Bukhamsin Abdullah H, Shetty Saptami S, Fakeih Esraa, Martinez Mario Soto, Lerma Cecilia, Mundummal Mufeeda, Wang Jian You, Kosel Jürgen, Al-Babili Salim, Blilou Ikram, Salama Khaled N

机构信息

Bioengineering, Biological and Environmental Science and Engineering (BESE) Division, King Abdullah University of Science and Technology (KAUST), Thuwal 23955-6900, Saudi Arabia.

Center of Excellence - Sustainable Food Security, King Abdullah University of Science and Technology (KAUST), Thuwal 23955-6900, Saudi Arabia.

出版信息

Sci Adv. 2025 Apr 18;11(16):eads8733. doi: 10.1126/sciadv.ads8733.
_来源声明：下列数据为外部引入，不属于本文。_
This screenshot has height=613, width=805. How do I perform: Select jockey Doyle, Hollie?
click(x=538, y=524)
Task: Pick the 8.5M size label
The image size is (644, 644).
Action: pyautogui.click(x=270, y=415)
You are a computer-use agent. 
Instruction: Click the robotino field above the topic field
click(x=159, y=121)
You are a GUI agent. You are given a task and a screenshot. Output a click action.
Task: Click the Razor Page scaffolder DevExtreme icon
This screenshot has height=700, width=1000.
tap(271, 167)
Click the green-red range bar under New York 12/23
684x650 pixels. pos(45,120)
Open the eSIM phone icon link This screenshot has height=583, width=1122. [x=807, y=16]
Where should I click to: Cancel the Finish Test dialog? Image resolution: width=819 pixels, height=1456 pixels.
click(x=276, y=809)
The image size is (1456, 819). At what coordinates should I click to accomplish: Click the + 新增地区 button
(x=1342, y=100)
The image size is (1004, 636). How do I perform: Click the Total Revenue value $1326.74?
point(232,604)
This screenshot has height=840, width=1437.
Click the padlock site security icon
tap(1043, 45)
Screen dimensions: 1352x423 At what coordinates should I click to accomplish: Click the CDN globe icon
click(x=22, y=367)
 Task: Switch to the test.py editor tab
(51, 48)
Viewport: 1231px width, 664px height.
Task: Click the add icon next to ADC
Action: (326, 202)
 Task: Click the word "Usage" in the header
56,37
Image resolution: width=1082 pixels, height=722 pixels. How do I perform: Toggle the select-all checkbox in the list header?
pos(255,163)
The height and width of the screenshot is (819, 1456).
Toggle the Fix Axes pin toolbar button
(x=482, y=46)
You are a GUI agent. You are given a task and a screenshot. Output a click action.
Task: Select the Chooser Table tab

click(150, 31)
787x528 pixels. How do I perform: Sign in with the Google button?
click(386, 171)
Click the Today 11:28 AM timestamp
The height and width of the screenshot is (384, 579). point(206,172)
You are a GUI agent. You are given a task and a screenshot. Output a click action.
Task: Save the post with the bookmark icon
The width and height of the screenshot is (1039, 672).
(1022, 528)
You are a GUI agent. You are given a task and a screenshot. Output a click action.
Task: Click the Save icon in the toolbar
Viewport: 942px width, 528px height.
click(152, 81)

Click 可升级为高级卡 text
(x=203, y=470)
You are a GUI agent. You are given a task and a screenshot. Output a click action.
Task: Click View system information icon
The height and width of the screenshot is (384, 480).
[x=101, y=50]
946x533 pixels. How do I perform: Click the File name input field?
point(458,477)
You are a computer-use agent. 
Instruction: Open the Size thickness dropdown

DOI:10.1126/sciadv.ads8733

PMID:40249809

原文链接:https://pmc.ncbi.nlm.nih.gov/articles/PMC12007583/

Abstract

Specific phytohormone combinations regulate plant growth and responses to environmental stimuli. Monitoring their distribution is key for understanding signaling cross-talk and detecting plant stress early. However, typical means of monitoring these chemicals are often laborious, destructive, or limited to model plants. In this study, we present an amperometric and minimally invasive sensing platform that can be attached to plant leaves for the simultaneous detection of two key phytohormones, auxin [indole-3-acetic acid (IAA)] and salicylic acid (SA). The platform incorporates magnetized microneedles coated with superparamagnetic FeO intercalated into a scaffold of multiwalled carbon nanotubes (MWCNTs). It achieves detection limits of 1.41 μM (IAA) and 1.15 μM (SA) with a strong correlation ( ≥ 0.7) to ultrahigh-performance liquid chromatography-tandem mass spectrometry measurements. Furthermore, implementing cyclical amperometric cleaning extends the sensor lifespan by preventing electrode passivation. Last, the sensor's capability to monitor the real-time plant responses to several stressors is validated, showcasing its potential for phytodiagnostics and precision farming.

摘要

特定的植物激素组合调节植物生长并影响其对环境刺激的反应。监测它们的分布是理解信号交互作用和早期检测植物胁迫的关键。然而，监测这些化学物质的典型方法通常费力、具有破坏性或仅限于模式植物。在本研究中，我们展示了一种电流型微创传感平台，该平台可附着于植物叶片，用于同时检测两种关键植物激素，生长素[吲哚-3-乙酸（IAA）]和水杨酸（SA）。该平台包含涂有超顺磁性FeO的磁化微针，这些微针插在多壁碳纳米管（MWCNT）支架中。它实现了1.41 μM（IAA）和1.15 μM（SA）的检测限，与超高效液相色谱-串联质谱测量具有很强的相关性（≥0.7）。此外，通过实施周期性电流清洗可防止电极钝化，从而延长传感器寿命。最后，验证了该传感器监测植物对多种胁迫源实时反应的能力，展示了其在植物诊断和精准农业中的潜力。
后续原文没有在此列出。